_Work item_
Format the data below as a numbered list with one line per item, leaving out the blank lines.
━━━━
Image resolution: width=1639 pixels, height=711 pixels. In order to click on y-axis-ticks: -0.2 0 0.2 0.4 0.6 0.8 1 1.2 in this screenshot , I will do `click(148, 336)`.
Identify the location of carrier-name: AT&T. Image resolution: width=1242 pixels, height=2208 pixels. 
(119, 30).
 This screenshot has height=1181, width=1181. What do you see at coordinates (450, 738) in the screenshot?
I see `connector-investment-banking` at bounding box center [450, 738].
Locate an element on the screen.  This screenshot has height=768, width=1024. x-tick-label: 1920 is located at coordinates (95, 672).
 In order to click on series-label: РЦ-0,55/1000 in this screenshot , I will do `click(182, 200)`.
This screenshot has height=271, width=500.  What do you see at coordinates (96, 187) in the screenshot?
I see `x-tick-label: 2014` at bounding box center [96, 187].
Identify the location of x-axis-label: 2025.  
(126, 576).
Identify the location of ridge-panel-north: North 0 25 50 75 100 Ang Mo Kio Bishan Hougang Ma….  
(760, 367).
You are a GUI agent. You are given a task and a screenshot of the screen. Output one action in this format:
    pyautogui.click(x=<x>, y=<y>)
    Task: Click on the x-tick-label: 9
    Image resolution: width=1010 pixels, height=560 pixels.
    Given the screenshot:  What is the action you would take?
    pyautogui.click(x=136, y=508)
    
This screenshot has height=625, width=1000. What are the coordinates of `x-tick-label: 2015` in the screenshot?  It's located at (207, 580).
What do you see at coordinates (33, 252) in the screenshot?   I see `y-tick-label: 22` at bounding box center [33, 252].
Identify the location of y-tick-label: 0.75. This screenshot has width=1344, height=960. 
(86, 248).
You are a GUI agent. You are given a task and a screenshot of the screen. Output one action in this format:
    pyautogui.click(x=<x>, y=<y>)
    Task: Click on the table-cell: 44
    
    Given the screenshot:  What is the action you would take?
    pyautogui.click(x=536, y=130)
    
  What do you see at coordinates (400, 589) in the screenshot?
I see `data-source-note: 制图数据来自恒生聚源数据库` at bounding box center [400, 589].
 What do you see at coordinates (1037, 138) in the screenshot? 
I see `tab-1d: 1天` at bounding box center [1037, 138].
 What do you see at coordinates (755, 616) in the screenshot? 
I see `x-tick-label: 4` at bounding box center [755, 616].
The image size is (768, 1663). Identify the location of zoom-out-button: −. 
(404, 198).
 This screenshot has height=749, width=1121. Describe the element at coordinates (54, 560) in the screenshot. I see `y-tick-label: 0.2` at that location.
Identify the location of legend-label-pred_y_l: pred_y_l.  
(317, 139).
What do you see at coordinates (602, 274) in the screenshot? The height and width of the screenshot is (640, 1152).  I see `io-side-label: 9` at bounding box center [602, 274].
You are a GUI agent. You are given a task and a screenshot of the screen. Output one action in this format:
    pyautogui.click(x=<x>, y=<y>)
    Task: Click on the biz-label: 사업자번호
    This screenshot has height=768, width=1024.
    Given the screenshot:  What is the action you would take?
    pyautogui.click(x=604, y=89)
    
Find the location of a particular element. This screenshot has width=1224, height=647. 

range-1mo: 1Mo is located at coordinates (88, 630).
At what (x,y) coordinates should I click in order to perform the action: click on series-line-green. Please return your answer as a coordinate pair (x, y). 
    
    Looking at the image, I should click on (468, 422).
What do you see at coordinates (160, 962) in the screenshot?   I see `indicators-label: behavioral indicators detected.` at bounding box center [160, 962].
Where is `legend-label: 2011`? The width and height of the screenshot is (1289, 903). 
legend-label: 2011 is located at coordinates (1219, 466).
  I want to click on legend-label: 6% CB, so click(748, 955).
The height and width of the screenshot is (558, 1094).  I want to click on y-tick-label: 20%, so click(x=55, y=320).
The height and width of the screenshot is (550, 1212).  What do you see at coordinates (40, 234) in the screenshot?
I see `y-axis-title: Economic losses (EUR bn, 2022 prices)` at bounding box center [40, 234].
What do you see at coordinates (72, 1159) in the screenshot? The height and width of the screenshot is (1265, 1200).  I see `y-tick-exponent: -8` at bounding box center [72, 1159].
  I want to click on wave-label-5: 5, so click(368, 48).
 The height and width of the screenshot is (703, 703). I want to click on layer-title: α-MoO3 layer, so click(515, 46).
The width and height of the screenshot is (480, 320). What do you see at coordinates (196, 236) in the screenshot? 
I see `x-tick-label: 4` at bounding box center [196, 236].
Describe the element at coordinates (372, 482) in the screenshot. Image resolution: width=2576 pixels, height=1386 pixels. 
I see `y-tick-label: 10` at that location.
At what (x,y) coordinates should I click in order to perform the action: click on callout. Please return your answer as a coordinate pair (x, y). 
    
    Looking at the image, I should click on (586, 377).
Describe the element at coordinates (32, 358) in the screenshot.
━━━━
_The answer_
1. Image resolution: width=1639 pixels, height=711 pixels. In order to click on y-axis-ticks: -0.2 0 0.2 0.4 0.6 0.8 1 1.2 in this screenshot , I will do `click(148, 336)`.
2. Identify the location of carrier-name: AT&T. Image resolution: width=1242 pixels, height=2208 pixels. 
3. (119, 30).
4.  This screenshot has height=1181, width=1181. What do you see at coordinates (450, 738) in the screenshot?
5. I see `connector-investment-banking` at bounding box center [450, 738].
6. Locate an element on the screen.  This screenshot has height=768, width=1024. x-tick-label: 1920 is located at coordinates (95, 672).
7.  In order to click on series-label: РЦ-0,55/1000 in this screenshot , I will do `click(182, 200)`.
8. This screenshot has height=271, width=500.  What do you see at coordinates (96, 187) in the screenshot?
9. I see `x-tick-label: 2014` at bounding box center [96, 187].
10. Identify the location of x-axis-label: 2025.  
11. (126, 576).
12. Identify the location of ridge-panel-north: North 0 25 50 75 100 Ang Mo Kio Bishan Hougang Ma….  
13. (760, 367).
14. You are a GUI agent. You are given a task and a screenshot of the screen. Output one action in this format:
15.     pyautogui.click(x=<x>, y=<y>)
16.     Task: Click on the x-tick-label: 9
17.     Image resolution: width=1010 pixels, height=560 pixels.
18.     Given the screenshot:  What is the action you would take?
19.     pyautogui.click(x=136, y=508)
20. This screenshot has height=625, width=1000. What are the coordinates of `x-tick-label: 2015` in the screenshot?  It's located at (207, 580).
21. What do you see at coordinates (33, 252) in the screenshot?   I see `y-tick-label: 22` at bounding box center [33, 252].
22. Identify the location of y-tick-label: 0.75. This screenshot has width=1344, height=960. 
23. (86, 248).
24. You are a GUI agent. You are given a task and a screenshot of the screen. Output one action in this format:
25.     pyautogui.click(x=<x>, y=<y>)
26.     Task: Click on the table-cell: 44
27.     Given the screenshot:  What is the action you would take?
28.     pyautogui.click(x=536, y=130)
29.   What do you see at coordinates (400, 589) in the screenshot?
30. I see `data-source-note: 制图数据来自恒生聚源数据库` at bounding box center [400, 589].
31.  What do you see at coordinates (1037, 138) in the screenshot? 
32. I see `tab-1d: 1天` at bounding box center [1037, 138].
33.  What do you see at coordinates (755, 616) in the screenshot? 
34. I see `x-tick-label: 4` at bounding box center [755, 616].
35. The image size is (768, 1663). Identify the location of zoom-out-button: −. 
36. (404, 198).
37.  This screenshot has height=749, width=1121. Describe the element at coordinates (54, 560) in the screenshot. I see `y-tick-label: 0.2` at that location.
38. Identify the location of legend-label-pred_y_l: pred_y_l.  
39. (317, 139).
40. What do you see at coordinates (602, 274) in the screenshot? The height and width of the screenshot is (640, 1152).  I see `io-side-label: 9` at bounding box center [602, 274].
41. You are a GUI agent. You are given a task and a screenshot of the screen. Output one action in this format:
42.     pyautogui.click(x=<x>, y=<y>)
43.     Task: Click on the biz-label: 사업자번호
44.     This screenshot has height=768, width=1024.
45.     Given the screenshot:  What is the action you would take?
46.     pyautogui.click(x=604, y=89)
47. Find the location of a particular element. This screenshot has width=1224, height=647. 
48. range-1mo: 1Mo is located at coordinates (88, 630).
49. At what (x,y) coordinates should I click in order to perform the action: click on series-line-green. Please return your answer as a coordinate pair (x, y). 
50.     Looking at the image, I should click on (468, 422).
51. What do you see at coordinates (160, 962) in the screenshot?   I see `indicators-label: behavioral indicators detected.` at bounding box center [160, 962].
52. Where is `legend-label: 2011`? The width and height of the screenshot is (1289, 903). 
53. legend-label: 2011 is located at coordinates (1219, 466).
54.   I want to click on legend-label: 6% CB, so click(748, 955).
55. The height and width of the screenshot is (558, 1094).  I want to click on y-tick-label: 20%, so click(x=55, y=320).
56. The height and width of the screenshot is (550, 1212).  What do you see at coordinates (40, 234) in the screenshot?
57. I see `y-axis-title: Economic losses (EUR bn, 2022 prices)` at bounding box center [40, 234].
58. What do you see at coordinates (72, 1159) in the screenshot? The height and width of the screenshot is (1265, 1200).  I see `y-tick-exponent: -8` at bounding box center [72, 1159].
59.   I want to click on wave-label-5: 5, so click(368, 48).
60.  The height and width of the screenshot is (703, 703). I want to click on layer-title: α-MoO3 layer, so click(515, 46).
61. The width and height of the screenshot is (480, 320). What do you see at coordinates (196, 236) in the screenshot? 
62. I see `x-tick-label: 4` at bounding box center [196, 236].
63. Describe the element at coordinates (372, 482) in the screenshot. Image resolution: width=2576 pixels, height=1386 pixels. 
64. I see `y-tick-label: 10` at that location.
65. At what (x,y) coordinates should I click in order to perform the action: click on callout. Please return your answer as a coordinate pair (x, y). 
66.     Looking at the image, I should click on (586, 377).
67. Describe the element at coordinates (32, 358) in the screenshot.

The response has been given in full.